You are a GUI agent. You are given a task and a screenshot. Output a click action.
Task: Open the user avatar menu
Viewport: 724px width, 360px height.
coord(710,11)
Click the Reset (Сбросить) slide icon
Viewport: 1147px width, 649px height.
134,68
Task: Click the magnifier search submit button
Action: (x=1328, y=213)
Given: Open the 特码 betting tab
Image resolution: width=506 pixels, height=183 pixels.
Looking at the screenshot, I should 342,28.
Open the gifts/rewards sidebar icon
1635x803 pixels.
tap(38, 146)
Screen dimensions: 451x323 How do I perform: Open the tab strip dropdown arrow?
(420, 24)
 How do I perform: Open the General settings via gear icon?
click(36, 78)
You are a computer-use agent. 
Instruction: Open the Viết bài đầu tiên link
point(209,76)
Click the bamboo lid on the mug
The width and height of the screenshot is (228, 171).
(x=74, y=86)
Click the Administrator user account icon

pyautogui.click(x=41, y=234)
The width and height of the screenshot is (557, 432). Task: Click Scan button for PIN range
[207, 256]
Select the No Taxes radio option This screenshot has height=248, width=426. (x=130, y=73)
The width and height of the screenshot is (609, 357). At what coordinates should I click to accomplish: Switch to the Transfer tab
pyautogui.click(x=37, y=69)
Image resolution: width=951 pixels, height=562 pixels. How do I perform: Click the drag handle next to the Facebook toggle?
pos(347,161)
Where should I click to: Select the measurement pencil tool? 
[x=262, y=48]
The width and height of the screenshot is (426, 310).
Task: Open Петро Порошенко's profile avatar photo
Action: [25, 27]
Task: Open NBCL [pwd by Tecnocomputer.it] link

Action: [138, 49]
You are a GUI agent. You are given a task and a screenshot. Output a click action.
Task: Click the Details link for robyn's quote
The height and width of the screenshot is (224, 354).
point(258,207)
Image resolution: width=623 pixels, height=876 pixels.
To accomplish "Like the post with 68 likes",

——

Directions -
Go through the records and output them all, word for word.

Task answer -
You are a GUI agent. You are given a task and a screenshot. Output a click action.
Task: Open the user avatar menu
Viewport: 724px width, 360px height.
coord(710,11)
Click the Reset (Сбросить) slide icon
Viewport: 1147px width, 649px height.
134,68
Task: Click the magnifier search submit button
Action: (x=1328, y=213)
Given: Open the 特码 betting tab
Image resolution: width=506 pixels, height=183 pixels.
Looking at the screenshot, I should 342,28.
Open the gifts/rewards sidebar icon
1635x803 pixels.
tap(38, 146)
Screen dimensions: 451x323 How do I perform: Open the tab strip dropdown arrow?
(420, 24)
 How do I perform: Open the General settings via gear icon?
click(36, 78)
You are a computer-use agent. 
Instruction: Open the Viết bài đầu tiên link
point(209,76)
Click the bamboo lid on the mug
The width and height of the screenshot is (228, 171).
(x=74, y=86)
Click the Administrator user account icon

pyautogui.click(x=41, y=234)
The width and height of the screenshot is (557, 432). Task: Click Scan button for PIN range
[207, 256]
Select the No Taxes radio option This screenshot has height=248, width=426. (x=130, y=73)
The width and height of the screenshot is (609, 357). At what coordinates should I click to accomplish: Switch to the Transfer tab
pyautogui.click(x=37, y=69)
Image resolution: width=951 pixels, height=562 pixels. How do I perform: Click the drag handle next to the Facebook toggle?
pos(347,161)
Where should I click to: Select the measurement pencil tool? 
[x=262, y=48]
The width and height of the screenshot is (426, 310).
Task: Open Петро Порошенко's profile avatar photo
Action: [25, 27]
Task: Open NBCL [pwd by Tecnocomputer.it] link

Action: [138, 49]
You are a GUI agent. You are given a task and a screenshot. Output a click action.
Task: Click the Details link for robyn's quote
The height and width of the screenshot is (224, 354).
point(258,207)
Image resolution: width=623 pixels, height=876 pixels.
To accomplish "Like the post with 68 likes",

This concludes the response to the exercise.